DIRECTIONS FOR THIS TASK.
Starting at the line with "Screen dimensions: 1000x502" and going on through the line with "You are a computer-use agent. This", reproduce each line in the records below exactly and nothing more.

PROVIDED MATERIAL below:

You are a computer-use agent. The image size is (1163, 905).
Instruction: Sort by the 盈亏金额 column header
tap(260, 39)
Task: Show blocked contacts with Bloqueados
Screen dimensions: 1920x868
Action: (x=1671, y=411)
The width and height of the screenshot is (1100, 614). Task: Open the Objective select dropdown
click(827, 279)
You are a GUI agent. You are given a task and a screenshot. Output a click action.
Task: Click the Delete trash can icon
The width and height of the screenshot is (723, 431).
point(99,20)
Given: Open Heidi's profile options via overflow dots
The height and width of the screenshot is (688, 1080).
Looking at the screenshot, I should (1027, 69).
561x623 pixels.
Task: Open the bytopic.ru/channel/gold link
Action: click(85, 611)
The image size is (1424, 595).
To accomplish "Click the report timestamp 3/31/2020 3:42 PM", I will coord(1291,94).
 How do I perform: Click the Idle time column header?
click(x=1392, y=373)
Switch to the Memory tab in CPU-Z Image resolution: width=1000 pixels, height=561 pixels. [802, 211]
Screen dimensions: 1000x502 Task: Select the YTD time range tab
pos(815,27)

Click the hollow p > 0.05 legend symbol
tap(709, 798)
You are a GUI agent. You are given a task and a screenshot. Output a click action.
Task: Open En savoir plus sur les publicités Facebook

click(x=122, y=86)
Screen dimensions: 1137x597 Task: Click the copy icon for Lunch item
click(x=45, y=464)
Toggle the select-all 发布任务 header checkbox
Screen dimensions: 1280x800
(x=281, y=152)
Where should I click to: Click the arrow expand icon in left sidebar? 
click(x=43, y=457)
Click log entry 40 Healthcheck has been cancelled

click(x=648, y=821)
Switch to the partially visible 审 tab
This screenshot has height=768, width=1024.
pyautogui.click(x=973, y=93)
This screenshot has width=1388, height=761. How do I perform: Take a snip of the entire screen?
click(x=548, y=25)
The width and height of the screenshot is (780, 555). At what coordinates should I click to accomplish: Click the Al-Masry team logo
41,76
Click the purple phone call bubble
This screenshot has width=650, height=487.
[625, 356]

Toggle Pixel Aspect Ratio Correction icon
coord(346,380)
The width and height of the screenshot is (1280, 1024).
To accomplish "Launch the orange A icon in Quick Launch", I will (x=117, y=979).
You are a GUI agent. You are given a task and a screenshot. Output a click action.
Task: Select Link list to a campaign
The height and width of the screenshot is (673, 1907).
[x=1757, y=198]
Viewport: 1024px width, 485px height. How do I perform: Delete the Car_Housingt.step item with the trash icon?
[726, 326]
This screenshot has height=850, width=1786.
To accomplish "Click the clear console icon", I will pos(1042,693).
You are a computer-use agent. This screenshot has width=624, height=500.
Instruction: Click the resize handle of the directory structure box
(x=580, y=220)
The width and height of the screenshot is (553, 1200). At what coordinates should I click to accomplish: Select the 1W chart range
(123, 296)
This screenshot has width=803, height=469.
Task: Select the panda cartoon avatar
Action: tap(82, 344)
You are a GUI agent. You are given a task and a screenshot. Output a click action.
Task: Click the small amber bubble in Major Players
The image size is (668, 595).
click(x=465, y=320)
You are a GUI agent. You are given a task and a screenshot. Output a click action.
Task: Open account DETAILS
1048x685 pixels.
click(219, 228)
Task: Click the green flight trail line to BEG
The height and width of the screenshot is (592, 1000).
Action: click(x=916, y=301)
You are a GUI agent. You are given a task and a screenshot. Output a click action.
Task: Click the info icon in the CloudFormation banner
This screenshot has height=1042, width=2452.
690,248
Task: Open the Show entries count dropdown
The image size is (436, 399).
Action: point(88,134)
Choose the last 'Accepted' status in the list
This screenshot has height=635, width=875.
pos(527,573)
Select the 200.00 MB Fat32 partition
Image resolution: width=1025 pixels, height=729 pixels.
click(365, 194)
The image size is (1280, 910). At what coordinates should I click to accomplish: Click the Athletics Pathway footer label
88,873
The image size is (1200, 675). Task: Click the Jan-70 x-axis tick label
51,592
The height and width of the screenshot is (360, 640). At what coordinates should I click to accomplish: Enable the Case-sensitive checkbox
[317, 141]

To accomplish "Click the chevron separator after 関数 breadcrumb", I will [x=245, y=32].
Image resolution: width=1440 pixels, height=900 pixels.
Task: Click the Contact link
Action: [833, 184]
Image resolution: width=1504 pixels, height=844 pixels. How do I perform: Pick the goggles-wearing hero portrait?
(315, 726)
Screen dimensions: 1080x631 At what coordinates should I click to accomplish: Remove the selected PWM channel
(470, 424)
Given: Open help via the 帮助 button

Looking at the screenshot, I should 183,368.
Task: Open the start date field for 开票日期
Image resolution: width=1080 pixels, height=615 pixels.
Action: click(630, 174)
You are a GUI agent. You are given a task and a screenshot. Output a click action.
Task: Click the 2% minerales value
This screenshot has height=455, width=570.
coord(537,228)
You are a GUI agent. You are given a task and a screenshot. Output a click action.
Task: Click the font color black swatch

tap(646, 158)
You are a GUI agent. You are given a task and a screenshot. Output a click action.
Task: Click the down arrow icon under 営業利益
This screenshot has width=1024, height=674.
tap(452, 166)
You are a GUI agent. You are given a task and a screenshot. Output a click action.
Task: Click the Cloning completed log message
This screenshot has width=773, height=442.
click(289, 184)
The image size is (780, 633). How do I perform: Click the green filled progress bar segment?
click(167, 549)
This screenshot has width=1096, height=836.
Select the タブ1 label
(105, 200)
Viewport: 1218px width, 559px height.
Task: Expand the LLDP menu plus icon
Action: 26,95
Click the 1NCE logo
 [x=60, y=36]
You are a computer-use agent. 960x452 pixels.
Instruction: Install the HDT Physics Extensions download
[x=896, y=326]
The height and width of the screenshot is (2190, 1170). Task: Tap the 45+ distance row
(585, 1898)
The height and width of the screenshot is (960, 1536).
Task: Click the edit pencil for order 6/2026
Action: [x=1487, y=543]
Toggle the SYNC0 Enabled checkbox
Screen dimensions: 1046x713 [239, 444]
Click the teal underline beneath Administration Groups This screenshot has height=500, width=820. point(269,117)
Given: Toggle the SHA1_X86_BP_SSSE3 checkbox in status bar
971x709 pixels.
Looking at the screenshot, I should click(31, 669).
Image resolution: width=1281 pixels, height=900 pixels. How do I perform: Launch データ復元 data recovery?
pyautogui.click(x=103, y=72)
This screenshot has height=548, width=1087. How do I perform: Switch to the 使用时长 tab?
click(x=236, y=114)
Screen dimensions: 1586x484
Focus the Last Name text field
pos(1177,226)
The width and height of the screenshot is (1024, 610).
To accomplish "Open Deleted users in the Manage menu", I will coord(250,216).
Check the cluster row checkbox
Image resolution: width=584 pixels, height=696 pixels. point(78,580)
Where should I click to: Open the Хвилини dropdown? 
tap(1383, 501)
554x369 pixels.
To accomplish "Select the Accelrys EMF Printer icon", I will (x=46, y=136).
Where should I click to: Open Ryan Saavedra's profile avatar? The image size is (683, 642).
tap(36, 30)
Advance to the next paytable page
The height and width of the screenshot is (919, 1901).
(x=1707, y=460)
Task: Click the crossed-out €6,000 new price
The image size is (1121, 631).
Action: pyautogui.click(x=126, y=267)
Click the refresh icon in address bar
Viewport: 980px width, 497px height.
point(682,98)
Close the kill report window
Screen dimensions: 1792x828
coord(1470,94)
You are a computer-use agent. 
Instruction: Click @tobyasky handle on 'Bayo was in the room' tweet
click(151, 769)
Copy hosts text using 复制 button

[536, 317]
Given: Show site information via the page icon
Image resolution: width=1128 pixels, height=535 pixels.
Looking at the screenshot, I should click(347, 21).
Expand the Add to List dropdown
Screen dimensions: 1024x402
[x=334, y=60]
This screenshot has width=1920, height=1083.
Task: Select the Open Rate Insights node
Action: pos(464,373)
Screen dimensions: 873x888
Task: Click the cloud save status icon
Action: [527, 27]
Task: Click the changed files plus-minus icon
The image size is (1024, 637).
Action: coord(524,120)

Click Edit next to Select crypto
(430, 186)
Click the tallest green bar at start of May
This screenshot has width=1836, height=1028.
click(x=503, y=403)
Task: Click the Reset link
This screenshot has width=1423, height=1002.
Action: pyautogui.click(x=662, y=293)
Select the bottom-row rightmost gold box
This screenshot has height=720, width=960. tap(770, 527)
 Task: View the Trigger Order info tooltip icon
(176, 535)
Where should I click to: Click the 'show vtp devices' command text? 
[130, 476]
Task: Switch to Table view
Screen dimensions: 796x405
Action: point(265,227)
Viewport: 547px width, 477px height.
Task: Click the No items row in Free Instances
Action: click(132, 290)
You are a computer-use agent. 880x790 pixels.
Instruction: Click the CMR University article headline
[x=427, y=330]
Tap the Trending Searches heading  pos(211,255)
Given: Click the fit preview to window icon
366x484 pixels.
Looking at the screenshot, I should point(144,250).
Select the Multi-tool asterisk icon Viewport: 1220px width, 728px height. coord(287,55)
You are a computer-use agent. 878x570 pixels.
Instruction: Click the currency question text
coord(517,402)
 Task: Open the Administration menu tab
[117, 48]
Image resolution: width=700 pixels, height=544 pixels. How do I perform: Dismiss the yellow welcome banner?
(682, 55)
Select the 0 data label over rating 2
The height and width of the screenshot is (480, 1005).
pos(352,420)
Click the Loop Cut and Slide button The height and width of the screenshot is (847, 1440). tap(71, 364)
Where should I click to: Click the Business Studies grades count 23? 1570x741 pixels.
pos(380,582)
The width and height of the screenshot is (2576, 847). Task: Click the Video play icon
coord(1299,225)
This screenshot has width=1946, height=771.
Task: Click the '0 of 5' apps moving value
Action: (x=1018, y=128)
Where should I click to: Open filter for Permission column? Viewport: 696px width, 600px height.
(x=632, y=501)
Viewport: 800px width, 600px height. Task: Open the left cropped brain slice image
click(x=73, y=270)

End of PROVIDED MATERIAL.

SOLUTION BELOW.
Screen dimensions: 1000x502 Task: Select the YTD time range tab
pos(815,27)

Click the hollow p > 0.05 legend symbol
tap(709, 798)
You are a GUI agent. You are given a task and a screenshot. Output a click action.
Task: Open En savoir plus sur les publicités Facebook

click(x=122, y=86)
Screen dimensions: 1137x597 Task: Click the copy icon for Lunch item
click(x=45, y=464)
Toggle the select-all 发布任务 header checkbox
Screen dimensions: 1280x800
(x=281, y=152)
Where should I click to: Click the arrow expand icon in left sidebar? 
click(x=43, y=457)
Click log entry 40 Healthcheck has been cancelled

click(x=648, y=821)
Switch to the partially visible 审 tab
This screenshot has height=768, width=1024.
pyautogui.click(x=973, y=93)
This screenshot has width=1388, height=761. How do I perform: Take a snip of the entire screen?
click(x=548, y=25)
The width and height of the screenshot is (780, 555). At what coordinates should I click to accomplish: Click the Al-Masry team logo
41,76
Click the purple phone call bubble
This screenshot has width=650, height=487.
[625, 356]

Toggle Pixel Aspect Ratio Correction icon
coord(346,380)
The width and height of the screenshot is (1280, 1024).
To accomplish "Launch the orange A icon in Quick Launch", I will (x=117, y=979).
You are a GUI agent. You are given a task and a screenshot. Output a click action.
Task: Select Link list to a campaign
The height and width of the screenshot is (673, 1907).
[x=1757, y=198]
Viewport: 1024px width, 485px height. How do I perform: Delete the Car_Housingt.step item with the trash icon?
[726, 326]
This screenshot has height=850, width=1786.
To accomplish "Click the clear console icon", I will pos(1042,693).
You are a computer-use agent. This screenshot has width=624, height=500.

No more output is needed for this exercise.